The problem occurred on the main road that had a small drainage ditch running beside it. A corrugated metal stormwater pipe was located beneath the road, and the bottom of the pipe had worn away.
Robert Kalbach, president of Utility Services Group, says the problem had probably been developing for a period of time. “But funding is the driving factor,” he notes. “Gas blows up. Water gets bacteria in it and makes people sick. Stormwater really doesn’t impact people in that way, so it’s the least critical. It’s an out-of-sight, out-of-mind kind of thing. But it costs lots of money to repair.”
Credit: Utility Services Group
The pipe before repair
Inspections were performed on the open-ended pipe to determine what could or should be done. Kalbach says the town’s first consideration was to remove and replace the entire pipe. That was before officials realized how costly such a project can be for a small community, not to mention how disruptive it is to tear up the main street in a quiet little town.
Utility Services Group, a family-owned contracting services group in Camp Hill, PA, that specializes in underground infrastructure, was asked to inspect and submit a bid for an alternate method of repairing the stormwater pipe. Kalbach chose MH Liner from Parson Environmental Products in Reading, PA. MH Liner is a high-strength fiber-reinforced, Portland-cement-based, microsilica-enhanced mortar.
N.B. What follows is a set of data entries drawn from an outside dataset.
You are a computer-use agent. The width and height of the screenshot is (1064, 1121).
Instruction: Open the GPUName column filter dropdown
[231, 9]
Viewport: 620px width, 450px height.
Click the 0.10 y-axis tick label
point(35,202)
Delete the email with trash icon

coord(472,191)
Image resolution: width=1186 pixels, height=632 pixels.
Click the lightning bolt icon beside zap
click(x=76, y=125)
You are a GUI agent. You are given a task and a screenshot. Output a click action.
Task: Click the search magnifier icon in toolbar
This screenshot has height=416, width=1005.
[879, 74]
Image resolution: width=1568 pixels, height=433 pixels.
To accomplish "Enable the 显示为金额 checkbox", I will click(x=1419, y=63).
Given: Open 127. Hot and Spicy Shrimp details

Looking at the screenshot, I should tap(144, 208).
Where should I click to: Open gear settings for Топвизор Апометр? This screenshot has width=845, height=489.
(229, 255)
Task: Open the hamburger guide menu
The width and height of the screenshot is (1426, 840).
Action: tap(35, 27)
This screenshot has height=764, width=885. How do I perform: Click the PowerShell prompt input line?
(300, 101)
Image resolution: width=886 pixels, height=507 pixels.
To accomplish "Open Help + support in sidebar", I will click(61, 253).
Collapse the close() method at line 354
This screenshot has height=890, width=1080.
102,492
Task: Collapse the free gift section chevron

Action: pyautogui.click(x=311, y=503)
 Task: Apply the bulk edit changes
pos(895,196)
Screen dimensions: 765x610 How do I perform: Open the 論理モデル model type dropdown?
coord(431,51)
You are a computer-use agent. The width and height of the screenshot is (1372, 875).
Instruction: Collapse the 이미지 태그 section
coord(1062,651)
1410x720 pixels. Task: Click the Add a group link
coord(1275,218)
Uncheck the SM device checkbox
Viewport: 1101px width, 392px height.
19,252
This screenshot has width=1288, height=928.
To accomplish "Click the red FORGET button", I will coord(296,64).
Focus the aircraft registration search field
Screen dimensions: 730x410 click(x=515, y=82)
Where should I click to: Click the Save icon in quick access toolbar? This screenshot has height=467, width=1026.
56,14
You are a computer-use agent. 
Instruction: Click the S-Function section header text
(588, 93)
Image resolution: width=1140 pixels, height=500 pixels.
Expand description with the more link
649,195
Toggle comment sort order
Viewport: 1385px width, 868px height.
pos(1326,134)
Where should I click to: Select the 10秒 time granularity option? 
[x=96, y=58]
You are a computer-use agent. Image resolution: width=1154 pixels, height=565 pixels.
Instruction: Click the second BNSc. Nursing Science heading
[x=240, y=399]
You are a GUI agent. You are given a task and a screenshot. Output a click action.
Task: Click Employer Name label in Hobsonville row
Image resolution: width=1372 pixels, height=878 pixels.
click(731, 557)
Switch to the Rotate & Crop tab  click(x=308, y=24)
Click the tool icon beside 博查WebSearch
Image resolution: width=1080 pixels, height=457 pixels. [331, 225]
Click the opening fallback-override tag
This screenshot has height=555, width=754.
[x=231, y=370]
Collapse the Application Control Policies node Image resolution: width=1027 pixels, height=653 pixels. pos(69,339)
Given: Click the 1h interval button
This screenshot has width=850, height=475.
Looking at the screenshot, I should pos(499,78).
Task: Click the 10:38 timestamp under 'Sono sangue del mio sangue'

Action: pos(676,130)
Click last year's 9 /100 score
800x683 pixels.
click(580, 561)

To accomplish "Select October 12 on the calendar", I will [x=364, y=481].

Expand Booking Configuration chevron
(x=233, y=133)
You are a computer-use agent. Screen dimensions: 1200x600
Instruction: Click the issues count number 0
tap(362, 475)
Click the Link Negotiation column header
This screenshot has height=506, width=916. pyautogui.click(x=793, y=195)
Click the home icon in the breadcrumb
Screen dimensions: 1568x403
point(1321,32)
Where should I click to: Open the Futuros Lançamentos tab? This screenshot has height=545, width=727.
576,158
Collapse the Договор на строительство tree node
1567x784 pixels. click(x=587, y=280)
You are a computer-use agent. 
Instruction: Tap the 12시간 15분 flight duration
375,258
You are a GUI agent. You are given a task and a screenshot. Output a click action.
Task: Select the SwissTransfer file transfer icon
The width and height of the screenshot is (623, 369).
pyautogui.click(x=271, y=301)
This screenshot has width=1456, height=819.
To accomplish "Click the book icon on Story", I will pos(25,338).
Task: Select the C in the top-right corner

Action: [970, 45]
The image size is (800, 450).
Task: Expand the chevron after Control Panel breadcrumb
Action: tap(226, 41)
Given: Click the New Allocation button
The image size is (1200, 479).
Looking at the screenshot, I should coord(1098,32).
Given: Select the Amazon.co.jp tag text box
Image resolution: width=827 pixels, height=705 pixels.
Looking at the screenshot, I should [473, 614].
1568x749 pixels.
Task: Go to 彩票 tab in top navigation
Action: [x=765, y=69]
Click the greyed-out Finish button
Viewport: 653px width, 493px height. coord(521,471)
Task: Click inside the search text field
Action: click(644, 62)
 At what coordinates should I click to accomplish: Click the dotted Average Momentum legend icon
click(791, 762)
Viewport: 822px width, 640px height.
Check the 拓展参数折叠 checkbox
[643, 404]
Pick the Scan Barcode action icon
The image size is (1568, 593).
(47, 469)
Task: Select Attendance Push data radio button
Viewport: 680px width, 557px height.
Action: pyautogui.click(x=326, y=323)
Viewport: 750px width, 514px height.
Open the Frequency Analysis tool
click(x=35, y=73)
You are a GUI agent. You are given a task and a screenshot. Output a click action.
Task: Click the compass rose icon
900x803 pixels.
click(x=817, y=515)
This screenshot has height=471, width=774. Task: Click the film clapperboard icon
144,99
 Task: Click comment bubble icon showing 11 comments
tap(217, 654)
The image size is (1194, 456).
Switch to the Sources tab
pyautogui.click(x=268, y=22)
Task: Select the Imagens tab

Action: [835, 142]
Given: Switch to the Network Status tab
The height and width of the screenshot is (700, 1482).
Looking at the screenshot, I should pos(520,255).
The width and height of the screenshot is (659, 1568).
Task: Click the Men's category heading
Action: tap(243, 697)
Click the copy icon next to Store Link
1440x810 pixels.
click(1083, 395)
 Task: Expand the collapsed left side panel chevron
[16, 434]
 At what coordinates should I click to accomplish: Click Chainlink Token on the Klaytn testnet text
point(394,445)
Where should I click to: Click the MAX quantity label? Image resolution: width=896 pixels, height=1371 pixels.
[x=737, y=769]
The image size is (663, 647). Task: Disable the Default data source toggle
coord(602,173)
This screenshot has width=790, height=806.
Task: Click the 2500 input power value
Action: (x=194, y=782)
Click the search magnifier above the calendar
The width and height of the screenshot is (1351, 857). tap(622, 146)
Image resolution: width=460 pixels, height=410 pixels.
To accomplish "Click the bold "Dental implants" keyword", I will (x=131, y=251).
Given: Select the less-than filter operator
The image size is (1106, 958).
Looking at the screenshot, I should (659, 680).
Because the road already had a drainage ditch running alongside, says Kalbach, the main concern was to have adequate pumps to be prepared for rain events during the work. “We didn’t get any rain that I remember, but we still had to have everything there and be prepared just in case.”
Credit: Utility Services Group
The pipe after repair
Since the bottom of the large pipe was fully deteriorated already, prep work involved cutting the pipe down to the good metal and thoroughly cleaning it, according to Parson’s surface preparation instructions.
Kalbach explains, “We high-pressure-water-blasted all the walls, then spray coated with the cementitious coating. It can either be sprayed or troweled and brushed. From there, it just has to be kept dry while it’s curing.” MH Liner can be applied to vertical, horizontal, or overhead surfaces with a 0.5-inch minimum thickness.
The community was able to maintain normal traffic while the pipe was repaired, says Kalbach. “The town was not impacted and that made them happy. And we stayed within budget.”
It’s always good to have a little cushion, even if it’s not used. Kalbach says that in the proposal, his company had allowed for a “rain day,” but there was no rain and so they were able to finish the job sooner than the contract specified. And they were able to save the town roughly half of what the original removal and replacement plan would have cost.